*** Opening Exercise material ***

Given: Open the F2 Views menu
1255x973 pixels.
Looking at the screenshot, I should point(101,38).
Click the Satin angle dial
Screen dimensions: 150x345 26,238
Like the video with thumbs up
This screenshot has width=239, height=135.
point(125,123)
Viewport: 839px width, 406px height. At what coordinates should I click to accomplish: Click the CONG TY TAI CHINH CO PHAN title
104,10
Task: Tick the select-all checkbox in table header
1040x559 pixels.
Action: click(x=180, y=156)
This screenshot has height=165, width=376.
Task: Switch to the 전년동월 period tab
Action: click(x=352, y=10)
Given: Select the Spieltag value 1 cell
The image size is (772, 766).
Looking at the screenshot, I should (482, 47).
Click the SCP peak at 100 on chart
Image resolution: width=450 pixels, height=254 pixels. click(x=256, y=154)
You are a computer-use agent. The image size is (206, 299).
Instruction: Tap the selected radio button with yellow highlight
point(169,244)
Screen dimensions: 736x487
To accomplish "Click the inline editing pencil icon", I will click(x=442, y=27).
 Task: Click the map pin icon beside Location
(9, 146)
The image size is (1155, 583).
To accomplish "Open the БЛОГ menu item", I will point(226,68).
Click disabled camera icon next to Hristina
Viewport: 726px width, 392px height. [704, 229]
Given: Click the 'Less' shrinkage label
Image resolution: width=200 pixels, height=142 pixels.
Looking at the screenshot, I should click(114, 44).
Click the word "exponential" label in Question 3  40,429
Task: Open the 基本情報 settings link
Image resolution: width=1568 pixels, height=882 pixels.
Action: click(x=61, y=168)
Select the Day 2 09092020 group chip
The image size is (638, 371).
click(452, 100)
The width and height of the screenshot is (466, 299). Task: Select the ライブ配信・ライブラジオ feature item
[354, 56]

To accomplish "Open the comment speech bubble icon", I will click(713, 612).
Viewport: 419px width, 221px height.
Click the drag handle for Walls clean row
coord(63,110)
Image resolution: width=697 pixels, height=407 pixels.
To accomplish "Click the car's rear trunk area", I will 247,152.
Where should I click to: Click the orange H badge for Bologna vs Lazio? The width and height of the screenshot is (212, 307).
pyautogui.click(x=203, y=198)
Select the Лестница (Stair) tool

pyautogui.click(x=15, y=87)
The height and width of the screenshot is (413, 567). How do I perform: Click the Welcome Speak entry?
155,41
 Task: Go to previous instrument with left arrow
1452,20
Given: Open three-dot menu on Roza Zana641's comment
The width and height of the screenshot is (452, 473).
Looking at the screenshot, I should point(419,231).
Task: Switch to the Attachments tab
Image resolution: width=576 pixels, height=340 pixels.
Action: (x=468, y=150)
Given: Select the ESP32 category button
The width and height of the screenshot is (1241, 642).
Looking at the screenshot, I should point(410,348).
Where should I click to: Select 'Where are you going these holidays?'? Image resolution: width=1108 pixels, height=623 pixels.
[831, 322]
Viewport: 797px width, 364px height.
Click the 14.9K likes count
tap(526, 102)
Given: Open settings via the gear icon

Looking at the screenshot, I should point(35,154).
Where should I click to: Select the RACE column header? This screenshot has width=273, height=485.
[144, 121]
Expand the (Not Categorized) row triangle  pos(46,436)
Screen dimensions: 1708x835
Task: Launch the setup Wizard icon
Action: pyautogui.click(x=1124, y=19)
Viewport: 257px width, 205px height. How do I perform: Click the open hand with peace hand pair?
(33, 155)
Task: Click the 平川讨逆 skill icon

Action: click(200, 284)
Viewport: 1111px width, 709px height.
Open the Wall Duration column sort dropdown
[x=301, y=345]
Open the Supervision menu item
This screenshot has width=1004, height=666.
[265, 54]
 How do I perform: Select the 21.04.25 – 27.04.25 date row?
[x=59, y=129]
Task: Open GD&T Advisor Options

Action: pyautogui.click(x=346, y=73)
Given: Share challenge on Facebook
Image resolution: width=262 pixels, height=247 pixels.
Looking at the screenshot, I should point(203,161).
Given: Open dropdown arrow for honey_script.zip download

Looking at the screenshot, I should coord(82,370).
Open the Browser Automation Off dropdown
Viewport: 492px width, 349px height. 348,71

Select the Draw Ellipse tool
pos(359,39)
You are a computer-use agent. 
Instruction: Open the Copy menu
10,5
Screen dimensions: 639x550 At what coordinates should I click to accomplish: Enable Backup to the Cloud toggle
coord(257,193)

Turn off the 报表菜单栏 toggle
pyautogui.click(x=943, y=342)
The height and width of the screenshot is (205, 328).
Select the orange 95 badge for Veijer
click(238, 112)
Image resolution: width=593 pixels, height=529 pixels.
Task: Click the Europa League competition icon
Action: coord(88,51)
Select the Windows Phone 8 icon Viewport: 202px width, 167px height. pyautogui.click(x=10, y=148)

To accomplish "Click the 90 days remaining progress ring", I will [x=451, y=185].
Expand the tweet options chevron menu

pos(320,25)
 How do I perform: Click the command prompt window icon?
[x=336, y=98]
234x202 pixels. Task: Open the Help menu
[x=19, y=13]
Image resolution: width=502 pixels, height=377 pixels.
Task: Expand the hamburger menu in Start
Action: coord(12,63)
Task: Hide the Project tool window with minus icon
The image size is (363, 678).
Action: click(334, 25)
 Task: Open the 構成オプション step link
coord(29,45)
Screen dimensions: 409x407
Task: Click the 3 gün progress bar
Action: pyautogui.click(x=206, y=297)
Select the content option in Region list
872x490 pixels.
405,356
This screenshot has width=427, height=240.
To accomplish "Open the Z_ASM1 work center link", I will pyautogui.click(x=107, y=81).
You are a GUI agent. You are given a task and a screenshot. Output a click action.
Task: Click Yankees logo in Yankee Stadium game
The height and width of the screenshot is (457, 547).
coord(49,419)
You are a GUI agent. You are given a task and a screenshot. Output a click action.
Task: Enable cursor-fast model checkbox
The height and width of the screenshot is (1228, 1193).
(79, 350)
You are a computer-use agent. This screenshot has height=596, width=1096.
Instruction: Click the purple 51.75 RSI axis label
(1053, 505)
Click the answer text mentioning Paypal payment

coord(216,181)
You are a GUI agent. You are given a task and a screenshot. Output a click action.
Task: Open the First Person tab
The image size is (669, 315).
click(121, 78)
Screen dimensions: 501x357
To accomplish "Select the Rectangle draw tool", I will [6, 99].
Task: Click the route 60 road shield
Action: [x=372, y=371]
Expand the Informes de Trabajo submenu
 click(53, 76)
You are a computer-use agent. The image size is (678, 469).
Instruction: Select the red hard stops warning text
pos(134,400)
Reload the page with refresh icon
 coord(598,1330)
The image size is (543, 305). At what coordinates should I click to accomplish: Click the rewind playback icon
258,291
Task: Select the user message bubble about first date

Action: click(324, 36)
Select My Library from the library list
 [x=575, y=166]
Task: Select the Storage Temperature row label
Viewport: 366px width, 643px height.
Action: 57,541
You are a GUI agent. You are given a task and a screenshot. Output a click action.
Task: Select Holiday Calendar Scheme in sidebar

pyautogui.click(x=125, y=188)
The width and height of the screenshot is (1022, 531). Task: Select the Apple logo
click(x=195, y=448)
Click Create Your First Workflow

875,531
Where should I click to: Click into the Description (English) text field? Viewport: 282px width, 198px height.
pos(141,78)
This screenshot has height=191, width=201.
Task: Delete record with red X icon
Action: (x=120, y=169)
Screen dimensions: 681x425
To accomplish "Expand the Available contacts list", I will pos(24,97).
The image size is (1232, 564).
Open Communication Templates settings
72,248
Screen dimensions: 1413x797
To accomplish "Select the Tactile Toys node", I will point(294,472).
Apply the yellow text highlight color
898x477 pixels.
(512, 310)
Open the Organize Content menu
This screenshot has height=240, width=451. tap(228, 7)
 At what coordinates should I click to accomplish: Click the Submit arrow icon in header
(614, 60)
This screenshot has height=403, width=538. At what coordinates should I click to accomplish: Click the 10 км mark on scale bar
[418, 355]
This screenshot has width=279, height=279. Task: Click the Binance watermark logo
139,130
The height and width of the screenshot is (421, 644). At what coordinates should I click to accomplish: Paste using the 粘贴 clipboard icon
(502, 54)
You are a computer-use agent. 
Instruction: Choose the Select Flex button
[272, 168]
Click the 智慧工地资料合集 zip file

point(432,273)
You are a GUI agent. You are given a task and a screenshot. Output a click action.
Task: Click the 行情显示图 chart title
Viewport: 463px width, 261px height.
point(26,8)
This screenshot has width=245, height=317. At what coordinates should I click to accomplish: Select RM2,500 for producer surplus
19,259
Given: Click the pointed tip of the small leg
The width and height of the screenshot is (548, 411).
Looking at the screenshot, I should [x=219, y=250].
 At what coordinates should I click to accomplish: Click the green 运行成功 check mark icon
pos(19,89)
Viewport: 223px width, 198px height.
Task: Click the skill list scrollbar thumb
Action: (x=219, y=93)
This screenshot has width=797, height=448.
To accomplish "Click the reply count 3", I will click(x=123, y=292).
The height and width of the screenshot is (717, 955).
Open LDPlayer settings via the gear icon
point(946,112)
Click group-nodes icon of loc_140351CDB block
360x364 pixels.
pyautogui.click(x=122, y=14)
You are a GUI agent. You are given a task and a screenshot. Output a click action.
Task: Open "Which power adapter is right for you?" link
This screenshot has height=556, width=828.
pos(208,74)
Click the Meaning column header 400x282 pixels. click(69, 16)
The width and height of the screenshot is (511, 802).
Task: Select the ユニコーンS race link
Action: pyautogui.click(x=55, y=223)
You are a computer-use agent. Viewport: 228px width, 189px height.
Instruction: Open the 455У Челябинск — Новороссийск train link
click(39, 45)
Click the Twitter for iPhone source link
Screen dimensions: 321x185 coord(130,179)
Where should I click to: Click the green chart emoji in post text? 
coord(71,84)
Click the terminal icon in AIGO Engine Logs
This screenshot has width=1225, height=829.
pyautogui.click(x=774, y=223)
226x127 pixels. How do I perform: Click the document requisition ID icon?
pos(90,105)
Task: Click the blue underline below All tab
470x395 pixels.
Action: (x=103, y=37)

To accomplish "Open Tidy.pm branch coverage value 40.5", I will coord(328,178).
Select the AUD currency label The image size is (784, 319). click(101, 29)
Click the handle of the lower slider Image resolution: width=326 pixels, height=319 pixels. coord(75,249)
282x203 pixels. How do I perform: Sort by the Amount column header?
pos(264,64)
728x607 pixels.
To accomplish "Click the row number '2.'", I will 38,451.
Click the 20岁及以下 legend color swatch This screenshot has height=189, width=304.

*** Closing Exercise material ***

**Exercise objective**
Look through the material for "value". Copy each line that has it.

**Written solution**
Given: Select the Spieltag value 1 cell
To accomplish "Open Tidy.pm branch coverage value 40.5", I will coord(328,178).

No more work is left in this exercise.